[Stored data entries]
================
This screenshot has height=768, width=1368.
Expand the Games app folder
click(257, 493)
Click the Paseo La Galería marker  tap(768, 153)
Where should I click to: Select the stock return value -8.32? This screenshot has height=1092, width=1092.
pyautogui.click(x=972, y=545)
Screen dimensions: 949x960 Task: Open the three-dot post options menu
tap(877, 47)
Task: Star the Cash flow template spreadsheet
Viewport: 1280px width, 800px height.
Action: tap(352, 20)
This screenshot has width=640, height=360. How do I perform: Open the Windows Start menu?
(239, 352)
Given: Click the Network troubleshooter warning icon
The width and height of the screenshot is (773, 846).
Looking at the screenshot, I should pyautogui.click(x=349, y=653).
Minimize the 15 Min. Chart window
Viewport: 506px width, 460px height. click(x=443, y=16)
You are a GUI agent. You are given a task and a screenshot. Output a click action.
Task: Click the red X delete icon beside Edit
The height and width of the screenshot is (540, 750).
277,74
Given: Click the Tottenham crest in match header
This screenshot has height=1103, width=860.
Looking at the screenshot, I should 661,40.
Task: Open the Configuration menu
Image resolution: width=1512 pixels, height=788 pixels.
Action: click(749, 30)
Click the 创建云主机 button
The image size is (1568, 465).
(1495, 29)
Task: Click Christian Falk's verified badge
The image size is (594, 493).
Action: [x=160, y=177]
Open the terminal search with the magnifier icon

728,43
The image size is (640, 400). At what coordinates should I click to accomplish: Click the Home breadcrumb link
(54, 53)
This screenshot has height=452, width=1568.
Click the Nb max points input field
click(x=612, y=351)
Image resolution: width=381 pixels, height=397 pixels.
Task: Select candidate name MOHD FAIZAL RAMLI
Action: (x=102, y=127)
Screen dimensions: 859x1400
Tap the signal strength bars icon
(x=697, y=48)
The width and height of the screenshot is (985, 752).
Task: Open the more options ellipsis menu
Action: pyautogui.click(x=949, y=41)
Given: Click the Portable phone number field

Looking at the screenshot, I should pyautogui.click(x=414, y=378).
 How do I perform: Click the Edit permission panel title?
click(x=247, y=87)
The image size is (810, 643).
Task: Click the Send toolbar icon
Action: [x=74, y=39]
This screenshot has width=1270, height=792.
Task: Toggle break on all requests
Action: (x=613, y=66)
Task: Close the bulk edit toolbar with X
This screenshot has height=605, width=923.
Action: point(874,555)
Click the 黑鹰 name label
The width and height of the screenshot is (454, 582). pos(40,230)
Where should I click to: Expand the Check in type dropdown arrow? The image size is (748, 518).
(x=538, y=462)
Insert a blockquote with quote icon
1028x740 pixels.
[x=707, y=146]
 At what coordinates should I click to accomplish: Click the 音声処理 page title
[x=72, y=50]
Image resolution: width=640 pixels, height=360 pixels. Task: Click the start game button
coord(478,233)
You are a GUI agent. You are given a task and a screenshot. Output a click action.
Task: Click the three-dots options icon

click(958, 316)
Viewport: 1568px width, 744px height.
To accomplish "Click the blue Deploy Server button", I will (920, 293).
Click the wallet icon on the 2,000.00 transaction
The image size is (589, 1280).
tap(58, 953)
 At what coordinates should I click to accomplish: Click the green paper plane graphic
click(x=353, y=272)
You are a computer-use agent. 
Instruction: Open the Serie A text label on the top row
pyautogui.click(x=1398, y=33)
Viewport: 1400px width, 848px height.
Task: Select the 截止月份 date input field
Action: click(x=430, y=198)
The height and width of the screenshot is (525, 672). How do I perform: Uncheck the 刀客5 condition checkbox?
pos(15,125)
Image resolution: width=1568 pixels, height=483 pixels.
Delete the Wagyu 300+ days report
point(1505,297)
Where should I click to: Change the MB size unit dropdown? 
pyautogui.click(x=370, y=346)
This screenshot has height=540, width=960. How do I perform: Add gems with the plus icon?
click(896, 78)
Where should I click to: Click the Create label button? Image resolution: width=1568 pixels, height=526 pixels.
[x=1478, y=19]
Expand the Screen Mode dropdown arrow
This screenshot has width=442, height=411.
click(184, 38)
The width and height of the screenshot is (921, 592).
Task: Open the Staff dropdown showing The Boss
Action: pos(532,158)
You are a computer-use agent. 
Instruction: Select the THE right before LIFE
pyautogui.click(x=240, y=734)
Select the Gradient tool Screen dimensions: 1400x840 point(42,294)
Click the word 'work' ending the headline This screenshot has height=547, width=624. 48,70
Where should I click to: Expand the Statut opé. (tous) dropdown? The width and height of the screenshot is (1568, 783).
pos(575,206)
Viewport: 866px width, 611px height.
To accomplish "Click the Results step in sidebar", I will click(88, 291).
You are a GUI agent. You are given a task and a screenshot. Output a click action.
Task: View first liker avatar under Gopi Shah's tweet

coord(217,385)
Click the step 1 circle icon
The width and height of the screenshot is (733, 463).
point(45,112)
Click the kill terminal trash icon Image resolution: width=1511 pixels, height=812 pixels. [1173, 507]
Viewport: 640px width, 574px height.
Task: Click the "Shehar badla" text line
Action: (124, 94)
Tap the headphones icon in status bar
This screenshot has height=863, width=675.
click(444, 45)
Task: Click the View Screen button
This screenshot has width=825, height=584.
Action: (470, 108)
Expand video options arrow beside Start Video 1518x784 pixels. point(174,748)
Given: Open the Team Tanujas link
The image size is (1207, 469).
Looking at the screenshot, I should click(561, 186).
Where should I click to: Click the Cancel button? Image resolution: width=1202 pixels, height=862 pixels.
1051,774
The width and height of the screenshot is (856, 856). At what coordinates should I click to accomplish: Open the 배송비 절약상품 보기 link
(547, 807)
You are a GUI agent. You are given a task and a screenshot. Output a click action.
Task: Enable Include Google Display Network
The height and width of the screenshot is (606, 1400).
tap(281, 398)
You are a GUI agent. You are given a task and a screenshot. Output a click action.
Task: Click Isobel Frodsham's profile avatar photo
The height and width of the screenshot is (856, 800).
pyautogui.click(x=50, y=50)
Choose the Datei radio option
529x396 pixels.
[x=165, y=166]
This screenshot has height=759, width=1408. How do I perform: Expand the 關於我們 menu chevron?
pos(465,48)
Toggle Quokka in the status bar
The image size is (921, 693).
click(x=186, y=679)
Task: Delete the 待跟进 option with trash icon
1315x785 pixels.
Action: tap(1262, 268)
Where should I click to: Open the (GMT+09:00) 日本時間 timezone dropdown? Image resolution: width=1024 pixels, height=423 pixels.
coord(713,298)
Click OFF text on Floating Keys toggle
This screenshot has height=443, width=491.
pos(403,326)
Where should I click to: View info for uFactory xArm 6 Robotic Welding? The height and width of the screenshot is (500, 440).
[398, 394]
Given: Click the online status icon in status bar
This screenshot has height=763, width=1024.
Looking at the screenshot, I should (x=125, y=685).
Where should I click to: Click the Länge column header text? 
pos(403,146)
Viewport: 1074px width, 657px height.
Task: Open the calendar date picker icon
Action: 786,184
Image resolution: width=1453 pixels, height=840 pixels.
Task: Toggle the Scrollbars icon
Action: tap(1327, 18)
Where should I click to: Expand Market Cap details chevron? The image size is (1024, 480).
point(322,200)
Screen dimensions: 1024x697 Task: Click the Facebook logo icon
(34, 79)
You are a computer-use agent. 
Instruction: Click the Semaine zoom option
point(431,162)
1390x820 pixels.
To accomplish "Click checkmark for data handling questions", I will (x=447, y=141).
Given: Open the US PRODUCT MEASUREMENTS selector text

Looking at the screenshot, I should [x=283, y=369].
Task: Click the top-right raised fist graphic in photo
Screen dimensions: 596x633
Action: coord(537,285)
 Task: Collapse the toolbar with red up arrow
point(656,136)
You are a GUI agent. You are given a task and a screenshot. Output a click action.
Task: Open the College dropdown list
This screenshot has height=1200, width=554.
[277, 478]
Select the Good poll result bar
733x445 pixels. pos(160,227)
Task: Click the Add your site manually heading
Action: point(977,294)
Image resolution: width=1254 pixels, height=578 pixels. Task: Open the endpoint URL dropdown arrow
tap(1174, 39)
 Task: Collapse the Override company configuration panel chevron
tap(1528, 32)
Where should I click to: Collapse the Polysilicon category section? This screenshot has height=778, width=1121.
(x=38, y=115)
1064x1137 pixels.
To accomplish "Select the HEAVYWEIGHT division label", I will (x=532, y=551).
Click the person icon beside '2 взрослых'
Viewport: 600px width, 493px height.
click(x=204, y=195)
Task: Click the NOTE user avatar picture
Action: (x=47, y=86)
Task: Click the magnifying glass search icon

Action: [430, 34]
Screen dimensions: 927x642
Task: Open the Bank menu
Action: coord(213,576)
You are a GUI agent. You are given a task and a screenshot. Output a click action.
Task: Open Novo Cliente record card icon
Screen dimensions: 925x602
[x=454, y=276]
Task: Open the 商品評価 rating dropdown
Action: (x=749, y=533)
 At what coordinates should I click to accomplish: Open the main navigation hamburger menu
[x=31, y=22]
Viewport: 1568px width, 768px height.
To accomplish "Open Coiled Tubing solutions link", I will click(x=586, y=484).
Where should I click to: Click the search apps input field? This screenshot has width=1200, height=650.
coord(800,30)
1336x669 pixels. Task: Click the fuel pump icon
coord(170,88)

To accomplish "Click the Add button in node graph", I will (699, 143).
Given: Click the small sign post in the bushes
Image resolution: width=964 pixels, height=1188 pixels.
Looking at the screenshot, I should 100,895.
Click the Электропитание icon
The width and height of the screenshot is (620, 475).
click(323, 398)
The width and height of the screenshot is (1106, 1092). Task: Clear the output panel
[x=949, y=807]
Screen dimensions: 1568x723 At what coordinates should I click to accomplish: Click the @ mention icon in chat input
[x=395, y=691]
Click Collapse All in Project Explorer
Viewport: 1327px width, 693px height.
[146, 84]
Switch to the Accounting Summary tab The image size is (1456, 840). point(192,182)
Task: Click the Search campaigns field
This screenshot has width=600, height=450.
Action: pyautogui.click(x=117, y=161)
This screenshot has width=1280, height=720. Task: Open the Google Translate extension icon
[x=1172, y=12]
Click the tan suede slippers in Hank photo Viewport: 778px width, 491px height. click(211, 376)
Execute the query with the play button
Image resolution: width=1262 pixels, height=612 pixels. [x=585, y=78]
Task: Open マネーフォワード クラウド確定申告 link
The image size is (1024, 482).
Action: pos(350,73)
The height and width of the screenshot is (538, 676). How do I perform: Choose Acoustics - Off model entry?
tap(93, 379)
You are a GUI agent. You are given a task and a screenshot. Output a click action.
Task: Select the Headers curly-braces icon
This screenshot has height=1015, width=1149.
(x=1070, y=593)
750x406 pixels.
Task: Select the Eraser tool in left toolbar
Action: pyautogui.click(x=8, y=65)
================
**Problem description**
Filter the records above down to the lines containing "step".

**Answer to this task**
To accomplish "Click the Results step in sidebar", I will click(88, 291).
Click the step 1 circle icon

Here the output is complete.